Yes. He is a wonderful diver. Some whales, they say, will keep under for an hour. But while he is under, mind, the air in his lungs is getting foul, and full of carbonic acid, just as it would in your lungs, if you held your breath. So he is forced to come up at last: and then out of his blowers, which are on the top of his head, he blasts out all the foul breath, and with it the water which has got into his mouth, in a cloud of spray. Then he sucks in fresh air, as much as he wants, and dives again, as you saw him do just now.
And what does he do under water?
Look—and you will see. Look at those birds. We will sail up to them; for Mr. Whale will probably rise among them soon.

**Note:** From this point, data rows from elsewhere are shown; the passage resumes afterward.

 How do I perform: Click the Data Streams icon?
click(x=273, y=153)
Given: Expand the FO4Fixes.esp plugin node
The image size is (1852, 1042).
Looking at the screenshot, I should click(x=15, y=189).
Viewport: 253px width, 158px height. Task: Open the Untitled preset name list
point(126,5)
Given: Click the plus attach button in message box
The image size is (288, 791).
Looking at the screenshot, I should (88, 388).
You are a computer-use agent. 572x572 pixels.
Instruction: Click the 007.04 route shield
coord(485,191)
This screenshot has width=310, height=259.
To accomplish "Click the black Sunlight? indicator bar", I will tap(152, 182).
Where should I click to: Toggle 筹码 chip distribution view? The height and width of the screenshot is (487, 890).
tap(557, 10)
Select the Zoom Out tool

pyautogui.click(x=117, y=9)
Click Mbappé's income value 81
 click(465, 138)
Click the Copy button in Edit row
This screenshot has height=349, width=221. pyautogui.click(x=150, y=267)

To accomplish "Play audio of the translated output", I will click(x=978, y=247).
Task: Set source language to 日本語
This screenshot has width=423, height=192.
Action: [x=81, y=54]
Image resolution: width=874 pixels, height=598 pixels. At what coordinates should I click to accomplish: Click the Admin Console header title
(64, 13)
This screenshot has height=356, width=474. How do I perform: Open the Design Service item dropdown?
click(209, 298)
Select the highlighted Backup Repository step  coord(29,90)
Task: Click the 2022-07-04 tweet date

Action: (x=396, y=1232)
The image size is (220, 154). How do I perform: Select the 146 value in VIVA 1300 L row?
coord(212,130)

Oh, what a screaming and what a fighting! How many sorts there are! What are those beautiful little ones, like great white swallows, with crested heads and forked tails, who hover, and then dip down and pick up something?
Terns—sea-swallows. And there are gulls in hundreds, you see, large and small, gray-backed and black-backed; and over them all two or three great gannets swooping round and round.
Oh! one has fallen into the sea!
Yes, with a splash just like a cannon ball. And here he comes up again, with a fish in his beak. If he had fallen on your head, with that beak of his, he would have split it open. I have heard of men catching gannets by tying a fish on a board, and letting it float; and when the gannet strikes at it he drives his bill into the board, and cannot get it out.
But is not that cruel?
I think so. Gannets are of no use, for eating, or anything else.
What a noise! It is quite deafening. And what are those black birds about, who croak like crows, or parrots?